◆ Problem to solve
Convert the material between the line containing "Select security code 123049" and the line containing "Action: point(65,62)", inclusive, into a JSON list of strings, one string per line and no blank lines.
[START]
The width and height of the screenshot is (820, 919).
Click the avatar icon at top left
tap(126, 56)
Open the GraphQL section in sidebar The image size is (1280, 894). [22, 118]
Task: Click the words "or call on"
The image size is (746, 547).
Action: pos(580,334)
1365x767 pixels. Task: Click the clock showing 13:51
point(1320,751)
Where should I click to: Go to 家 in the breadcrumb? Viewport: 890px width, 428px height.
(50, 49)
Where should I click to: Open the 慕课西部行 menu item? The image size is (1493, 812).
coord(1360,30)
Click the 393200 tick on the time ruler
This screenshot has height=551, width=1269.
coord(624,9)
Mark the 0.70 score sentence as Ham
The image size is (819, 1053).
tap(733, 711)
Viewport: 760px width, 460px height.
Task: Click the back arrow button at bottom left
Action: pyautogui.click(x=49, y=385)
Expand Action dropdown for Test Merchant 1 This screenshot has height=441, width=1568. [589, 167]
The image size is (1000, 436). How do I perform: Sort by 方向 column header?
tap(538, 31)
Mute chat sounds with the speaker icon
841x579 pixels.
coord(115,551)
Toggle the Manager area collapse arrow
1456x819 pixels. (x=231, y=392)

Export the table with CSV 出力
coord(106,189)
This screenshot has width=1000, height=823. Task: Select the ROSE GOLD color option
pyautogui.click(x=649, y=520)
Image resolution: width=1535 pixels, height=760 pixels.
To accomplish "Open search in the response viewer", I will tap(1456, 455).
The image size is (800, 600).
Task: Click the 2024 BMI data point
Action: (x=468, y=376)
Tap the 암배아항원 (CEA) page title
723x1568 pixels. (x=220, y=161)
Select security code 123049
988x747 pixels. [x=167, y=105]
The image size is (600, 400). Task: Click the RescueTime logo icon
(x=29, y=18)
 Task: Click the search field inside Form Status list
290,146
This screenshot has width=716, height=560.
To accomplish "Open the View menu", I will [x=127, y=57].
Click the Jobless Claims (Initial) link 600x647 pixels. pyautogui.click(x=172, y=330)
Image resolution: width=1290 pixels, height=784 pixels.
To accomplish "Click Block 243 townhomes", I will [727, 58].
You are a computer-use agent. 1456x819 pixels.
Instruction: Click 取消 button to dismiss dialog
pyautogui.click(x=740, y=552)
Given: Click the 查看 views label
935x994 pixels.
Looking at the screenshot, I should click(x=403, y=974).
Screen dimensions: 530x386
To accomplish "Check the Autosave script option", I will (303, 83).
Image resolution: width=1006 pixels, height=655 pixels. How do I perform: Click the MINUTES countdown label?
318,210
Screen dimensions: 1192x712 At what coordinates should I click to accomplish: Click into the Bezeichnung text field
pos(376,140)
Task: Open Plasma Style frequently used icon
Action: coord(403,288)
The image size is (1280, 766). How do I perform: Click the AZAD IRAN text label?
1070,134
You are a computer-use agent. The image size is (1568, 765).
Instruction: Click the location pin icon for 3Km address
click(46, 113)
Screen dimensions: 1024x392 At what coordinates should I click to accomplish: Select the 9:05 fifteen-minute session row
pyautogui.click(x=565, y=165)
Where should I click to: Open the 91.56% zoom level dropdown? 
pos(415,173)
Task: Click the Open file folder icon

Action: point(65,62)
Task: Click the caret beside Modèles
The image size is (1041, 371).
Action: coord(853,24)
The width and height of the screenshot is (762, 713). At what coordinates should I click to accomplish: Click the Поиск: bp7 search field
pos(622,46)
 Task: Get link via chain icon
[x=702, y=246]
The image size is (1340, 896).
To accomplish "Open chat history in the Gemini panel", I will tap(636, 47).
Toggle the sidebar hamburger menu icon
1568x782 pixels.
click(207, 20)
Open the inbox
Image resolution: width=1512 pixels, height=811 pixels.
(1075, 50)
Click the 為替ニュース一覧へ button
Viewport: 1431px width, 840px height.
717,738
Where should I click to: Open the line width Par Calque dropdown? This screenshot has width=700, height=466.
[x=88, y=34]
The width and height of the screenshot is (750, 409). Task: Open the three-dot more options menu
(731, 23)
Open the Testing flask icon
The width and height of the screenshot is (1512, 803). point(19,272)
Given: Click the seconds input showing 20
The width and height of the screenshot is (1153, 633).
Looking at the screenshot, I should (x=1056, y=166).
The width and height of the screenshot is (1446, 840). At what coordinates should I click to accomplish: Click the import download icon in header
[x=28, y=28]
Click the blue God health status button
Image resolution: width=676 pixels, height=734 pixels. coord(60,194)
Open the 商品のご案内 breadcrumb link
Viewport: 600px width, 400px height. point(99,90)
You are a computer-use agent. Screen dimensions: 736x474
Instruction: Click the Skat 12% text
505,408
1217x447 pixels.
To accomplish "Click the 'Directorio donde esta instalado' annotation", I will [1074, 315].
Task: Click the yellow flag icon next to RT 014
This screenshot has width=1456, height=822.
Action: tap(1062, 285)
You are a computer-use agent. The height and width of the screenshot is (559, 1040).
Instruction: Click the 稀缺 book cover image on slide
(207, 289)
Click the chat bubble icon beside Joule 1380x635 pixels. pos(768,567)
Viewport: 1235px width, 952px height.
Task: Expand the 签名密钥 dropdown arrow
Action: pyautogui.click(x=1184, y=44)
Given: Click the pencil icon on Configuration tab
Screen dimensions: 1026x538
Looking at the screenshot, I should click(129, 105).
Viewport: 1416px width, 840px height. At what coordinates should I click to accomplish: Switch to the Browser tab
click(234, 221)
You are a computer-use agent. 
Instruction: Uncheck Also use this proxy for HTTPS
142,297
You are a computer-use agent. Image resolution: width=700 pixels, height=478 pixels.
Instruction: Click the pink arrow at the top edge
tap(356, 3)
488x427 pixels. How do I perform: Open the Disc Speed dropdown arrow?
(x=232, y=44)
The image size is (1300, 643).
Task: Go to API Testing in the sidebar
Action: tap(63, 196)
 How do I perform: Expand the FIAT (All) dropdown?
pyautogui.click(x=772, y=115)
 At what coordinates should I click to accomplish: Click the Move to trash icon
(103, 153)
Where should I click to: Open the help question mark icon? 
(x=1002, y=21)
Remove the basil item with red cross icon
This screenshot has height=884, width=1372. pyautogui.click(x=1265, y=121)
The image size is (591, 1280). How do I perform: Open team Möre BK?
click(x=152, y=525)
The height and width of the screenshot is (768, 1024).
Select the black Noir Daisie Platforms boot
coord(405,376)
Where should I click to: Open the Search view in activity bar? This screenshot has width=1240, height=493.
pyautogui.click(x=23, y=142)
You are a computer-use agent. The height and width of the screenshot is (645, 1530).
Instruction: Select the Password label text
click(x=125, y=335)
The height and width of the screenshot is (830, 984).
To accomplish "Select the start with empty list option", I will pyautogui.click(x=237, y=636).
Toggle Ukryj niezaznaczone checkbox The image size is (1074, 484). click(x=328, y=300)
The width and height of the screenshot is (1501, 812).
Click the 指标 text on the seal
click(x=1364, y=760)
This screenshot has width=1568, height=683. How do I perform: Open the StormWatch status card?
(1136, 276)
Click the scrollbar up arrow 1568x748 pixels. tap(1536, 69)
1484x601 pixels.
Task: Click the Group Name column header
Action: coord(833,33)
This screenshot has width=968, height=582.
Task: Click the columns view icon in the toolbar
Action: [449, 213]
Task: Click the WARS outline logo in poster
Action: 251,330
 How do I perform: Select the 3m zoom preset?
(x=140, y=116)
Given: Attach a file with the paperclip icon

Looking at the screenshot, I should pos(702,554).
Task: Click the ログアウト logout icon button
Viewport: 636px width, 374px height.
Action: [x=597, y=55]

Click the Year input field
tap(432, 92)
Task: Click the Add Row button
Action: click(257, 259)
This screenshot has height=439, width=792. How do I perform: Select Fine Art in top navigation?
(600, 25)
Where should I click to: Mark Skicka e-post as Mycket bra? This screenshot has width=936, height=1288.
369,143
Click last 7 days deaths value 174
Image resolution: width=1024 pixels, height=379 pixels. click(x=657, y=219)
[END]
◆ Completed exercise
[
  "Select security code 123049",
  "988x747 pixels. [x=167, y=105]",
  "The image size is (600, 400). Task: Click the RescueTime logo icon",
  "(x=29, y=18)",
  " Task: Click the search field inside Form Status list",
  "290,146",
  "This screenshot has width=716, height=560.",
  "To accomplish \"Open the View menu\", I will [x=127, y=57].",
  "Click the Jobless Claims (Initial) link 600x647 pixels. pyautogui.click(x=172, y=330)",
  "Image resolution: width=1290 pixels, height=784 pixels.",
  "To accomplish \"Click Block 243 townhomes\", I will [727, 58].",
  "You are a computer-use agent. 1456x819 pixels.",
  "Instruction: Click 取消 button to dismiss dialog",
  "pyautogui.click(x=740, y=552)",
  "Given: Click the 查看 views label",
  "935x994 pixels.",
  "Looking at the screenshot, I should click(x=403, y=974).",
  "Screen dimensions: 530x386",
  "To accomplish \"Check the Autosave script option\", I will (303, 83).",
  "Image resolution: width=1006 pixels, height=655 pixels. How do I perform: Click the MINUTES countdown label?",
  "318,210",
  "Screen dimensions: 1192x712 At what coordinates should I click to accomplish: Click into the Bezeichnung text field",
  "pos(376,140)",
  "Task: Open Plasma Style frequently used icon",
  "Action: coord(403,288)",
  "The image size is (1280, 766). How do I perform: Click the AZAD IRAN text label?",
  "1070,134",
  "You are a computer-use agent. The image size is (1568, 765).",
  "Instruction: Click the location pin icon for 3Km address",
  "click(46, 113)",
  "Screen dimensions: 1024x392 At what coordinates should I click to accomplish: Select the 9:05 fifteen-minute session row",
  "pyautogui.click(x=565, y=165)",
  "Where should I click to: Open the 91.56% zoom level dropdown? ",
  "pos(415,173)",
  "Task: Click the Open file folder icon",
  "Action: point(65,62)"
]